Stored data
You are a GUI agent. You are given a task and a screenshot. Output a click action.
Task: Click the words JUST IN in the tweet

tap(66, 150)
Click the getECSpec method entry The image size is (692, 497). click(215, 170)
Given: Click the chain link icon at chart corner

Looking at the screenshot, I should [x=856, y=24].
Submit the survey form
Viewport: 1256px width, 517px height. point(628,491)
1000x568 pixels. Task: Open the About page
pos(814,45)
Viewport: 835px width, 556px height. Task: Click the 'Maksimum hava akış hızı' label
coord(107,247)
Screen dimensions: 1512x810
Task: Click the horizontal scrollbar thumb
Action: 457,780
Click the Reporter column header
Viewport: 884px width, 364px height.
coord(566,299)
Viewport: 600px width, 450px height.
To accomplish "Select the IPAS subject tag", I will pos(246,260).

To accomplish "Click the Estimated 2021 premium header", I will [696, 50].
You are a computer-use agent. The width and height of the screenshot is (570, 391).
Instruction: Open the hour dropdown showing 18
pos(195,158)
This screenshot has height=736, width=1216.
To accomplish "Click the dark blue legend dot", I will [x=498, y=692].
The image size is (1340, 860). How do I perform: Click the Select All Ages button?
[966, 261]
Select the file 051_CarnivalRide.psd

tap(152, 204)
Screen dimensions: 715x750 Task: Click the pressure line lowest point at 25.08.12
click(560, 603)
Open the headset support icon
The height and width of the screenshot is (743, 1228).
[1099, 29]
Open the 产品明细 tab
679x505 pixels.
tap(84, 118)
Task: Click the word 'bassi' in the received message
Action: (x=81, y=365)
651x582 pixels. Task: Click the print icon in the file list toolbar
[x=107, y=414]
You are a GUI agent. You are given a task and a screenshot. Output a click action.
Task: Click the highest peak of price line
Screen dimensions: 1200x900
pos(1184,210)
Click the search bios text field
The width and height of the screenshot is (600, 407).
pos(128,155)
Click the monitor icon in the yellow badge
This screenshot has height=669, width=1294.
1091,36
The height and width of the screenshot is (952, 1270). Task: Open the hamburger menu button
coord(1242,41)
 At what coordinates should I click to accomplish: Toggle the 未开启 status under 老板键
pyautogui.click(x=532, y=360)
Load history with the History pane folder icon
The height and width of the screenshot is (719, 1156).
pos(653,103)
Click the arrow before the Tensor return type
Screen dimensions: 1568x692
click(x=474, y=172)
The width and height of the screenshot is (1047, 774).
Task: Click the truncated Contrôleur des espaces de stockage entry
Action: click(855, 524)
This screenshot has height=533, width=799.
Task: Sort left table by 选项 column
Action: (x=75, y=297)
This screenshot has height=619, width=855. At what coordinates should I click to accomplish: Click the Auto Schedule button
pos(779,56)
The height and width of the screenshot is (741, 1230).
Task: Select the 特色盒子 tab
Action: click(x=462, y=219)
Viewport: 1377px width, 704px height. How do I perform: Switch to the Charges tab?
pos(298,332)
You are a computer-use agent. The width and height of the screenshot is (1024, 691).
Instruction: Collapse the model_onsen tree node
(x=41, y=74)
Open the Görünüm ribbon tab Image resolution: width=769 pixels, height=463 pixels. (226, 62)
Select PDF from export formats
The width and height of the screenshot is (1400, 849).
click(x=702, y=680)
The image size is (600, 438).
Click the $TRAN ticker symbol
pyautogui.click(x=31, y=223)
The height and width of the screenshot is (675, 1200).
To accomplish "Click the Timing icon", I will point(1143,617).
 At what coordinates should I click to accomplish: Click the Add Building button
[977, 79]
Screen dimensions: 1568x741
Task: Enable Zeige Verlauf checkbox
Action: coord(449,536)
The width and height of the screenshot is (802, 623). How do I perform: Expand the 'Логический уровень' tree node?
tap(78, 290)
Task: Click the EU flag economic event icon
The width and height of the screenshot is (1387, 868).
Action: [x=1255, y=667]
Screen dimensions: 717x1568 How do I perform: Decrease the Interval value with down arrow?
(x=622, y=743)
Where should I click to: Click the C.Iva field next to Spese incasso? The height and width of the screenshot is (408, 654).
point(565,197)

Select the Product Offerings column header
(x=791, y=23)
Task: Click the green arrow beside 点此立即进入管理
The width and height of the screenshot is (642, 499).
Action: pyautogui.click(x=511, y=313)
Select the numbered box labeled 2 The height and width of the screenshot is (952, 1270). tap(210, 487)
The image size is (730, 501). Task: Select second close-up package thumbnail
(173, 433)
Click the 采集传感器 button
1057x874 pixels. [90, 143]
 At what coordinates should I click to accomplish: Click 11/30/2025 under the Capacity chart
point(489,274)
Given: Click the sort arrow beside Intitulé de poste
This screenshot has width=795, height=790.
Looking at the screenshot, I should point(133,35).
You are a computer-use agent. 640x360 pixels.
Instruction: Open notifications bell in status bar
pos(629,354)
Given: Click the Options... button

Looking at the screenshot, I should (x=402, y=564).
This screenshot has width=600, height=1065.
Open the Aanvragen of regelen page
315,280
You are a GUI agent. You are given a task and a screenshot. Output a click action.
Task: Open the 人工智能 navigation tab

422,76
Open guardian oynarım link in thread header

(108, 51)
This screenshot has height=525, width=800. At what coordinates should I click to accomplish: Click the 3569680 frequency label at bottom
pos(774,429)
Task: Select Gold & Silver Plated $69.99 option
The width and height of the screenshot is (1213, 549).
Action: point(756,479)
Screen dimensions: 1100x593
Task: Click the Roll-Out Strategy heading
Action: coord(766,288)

**Work to be completed**
Restate each entry exactly, skipping none.

**Response to the task**
You are a GUI agent. You are given a task and a screenshot. Output a click action.
Task: Click the words JUST IN in the tweet

tap(66, 150)
Click the getECSpec method entry The image size is (692, 497). click(215, 170)
Given: Click the chain link icon at chart corner

Looking at the screenshot, I should [x=856, y=24].
Submit the survey form
Viewport: 1256px width, 517px height. point(628,491)
1000x568 pixels. Task: Open the About page
pos(814,45)
Viewport: 835px width, 556px height. Task: Click the 'Maksimum hava akış hızı' label
coord(107,247)
Screen dimensions: 1512x810
Task: Click the horizontal scrollbar thumb
Action: 457,780
Click the Reporter column header
Viewport: 884px width, 364px height.
coord(566,299)
Viewport: 600px width, 450px height.
To accomplish "Select the IPAS subject tag", I will pos(246,260).

To accomplish "Click the Estimated 2021 premium header", I will [696, 50].
You are a computer-use agent. The width and height of the screenshot is (570, 391).
Instruction: Open the hour dropdown showing 18
pos(195,158)
This screenshot has height=736, width=1216.
To accomplish "Click the dark blue legend dot", I will [x=498, y=692].
The image size is (1340, 860). How do I perform: Click the Select All Ages button?
[966, 261]
Select the file 051_CarnivalRide.psd

tap(152, 204)
Screen dimensions: 715x750 Task: Click the pressure line lowest point at 25.08.12
click(560, 603)
Open the headset support icon
The height and width of the screenshot is (743, 1228).
[1099, 29]
Open the 产品明细 tab
679x505 pixels.
tap(84, 118)
Task: Click the word 'bassi' in the received message
Action: (x=81, y=365)
651x582 pixels. Task: Click the print icon in the file list toolbar
[x=107, y=414]
You are a GUI agent. You are given a task and a screenshot. Output a click action.
Task: Click the highest peak of price line
Screen dimensions: 1200x900
pos(1184,210)
Click the search bios text field
The width and height of the screenshot is (600, 407).
pos(128,155)
Click the monitor icon in the yellow badge
This screenshot has height=669, width=1294.
1091,36
The height and width of the screenshot is (952, 1270). Task: Open the hamburger menu button
coord(1242,41)
 At what coordinates should I click to accomplish: Toggle the 未开启 status under 老板键
pyautogui.click(x=532, y=360)
Load history with the History pane folder icon
The height and width of the screenshot is (719, 1156).
pos(653,103)
Click the arrow before the Tensor return type
Screen dimensions: 1568x692
click(x=474, y=172)
The width and height of the screenshot is (1047, 774).
Task: Click the truncated Contrôleur des espaces de stockage entry
Action: click(855, 524)
This screenshot has height=533, width=799.
Task: Sort left table by 选项 column
Action: (x=75, y=297)
This screenshot has height=619, width=855. At what coordinates should I click to accomplish: Click the Auto Schedule button
pos(779,56)
The height and width of the screenshot is (741, 1230).
Task: Select the 特色盒子 tab
Action: click(x=462, y=219)
Viewport: 1377px width, 704px height. How do I perform: Switch to the Charges tab?
pos(298,332)
You are a computer-use agent. The width and height of the screenshot is (1024, 691).
Instruction: Collapse the model_onsen tree node
(x=41, y=74)
Open the Görünüm ribbon tab Image resolution: width=769 pixels, height=463 pixels. (226, 62)
Select PDF from export formats
The width and height of the screenshot is (1400, 849).
click(x=702, y=680)
The image size is (600, 438).
Click the $TRAN ticker symbol
pyautogui.click(x=31, y=223)
The height and width of the screenshot is (675, 1200).
To accomplish "Click the Timing icon", I will point(1143,617).
 At what coordinates should I click to accomplish: Click the Add Building button
[977, 79]
Screen dimensions: 1568x741
Task: Enable Zeige Verlauf checkbox
Action: coord(449,536)
The width and height of the screenshot is (802, 623). How do I perform: Expand the 'Логический уровень' tree node?
tap(78, 290)
Task: Click the EU flag economic event icon
The width and height of the screenshot is (1387, 868).
Action: [x=1255, y=667]
Screen dimensions: 717x1568 How do I perform: Decrease the Interval value with down arrow?
(x=622, y=743)
Where should I click to: Click the C.Iva field next to Spese incasso? The height and width of the screenshot is (408, 654).
point(565,197)

Select the Product Offerings column header
(x=791, y=23)
Task: Click the green arrow beside 点此立即进入管理
The width and height of the screenshot is (642, 499).
Action: pyautogui.click(x=511, y=313)
Select the numbered box labeled 2 The height and width of the screenshot is (952, 1270). tap(210, 487)
The image size is (730, 501). Task: Select second close-up package thumbnail
(173, 433)
Click the 采集传感器 button
1057x874 pixels. [90, 143]
 At what coordinates should I click to accomplish: Click 11/30/2025 under the Capacity chart
point(489,274)
Given: Click the sort arrow beside Intitulé de poste
This screenshot has width=795, height=790.
Looking at the screenshot, I should point(133,35).
You are a computer-use agent. 640x360 pixels.
Instruction: Open notifications bell in status bar
pos(629,354)
Given: Click the Options... button

Looking at the screenshot, I should (x=402, y=564).
This screenshot has width=600, height=1065.
Open the Aanvragen of regelen page
315,280
You are a GUI agent. You are given a task and a screenshot. Output a click action.
Task: Open the 人工智能 navigation tab

422,76
Open guardian oynarım link in thread header

(108, 51)
This screenshot has height=525, width=800. At what coordinates should I click to accomplish: Click the 3569680 frequency label at bottom
pos(774,429)
Task: Select Gold & Silver Plated $69.99 option
The width and height of the screenshot is (1213, 549).
Action: point(756,479)
Screen dimensions: 1100x593
Task: Click the Roll-Out Strategy heading
Action: coord(766,288)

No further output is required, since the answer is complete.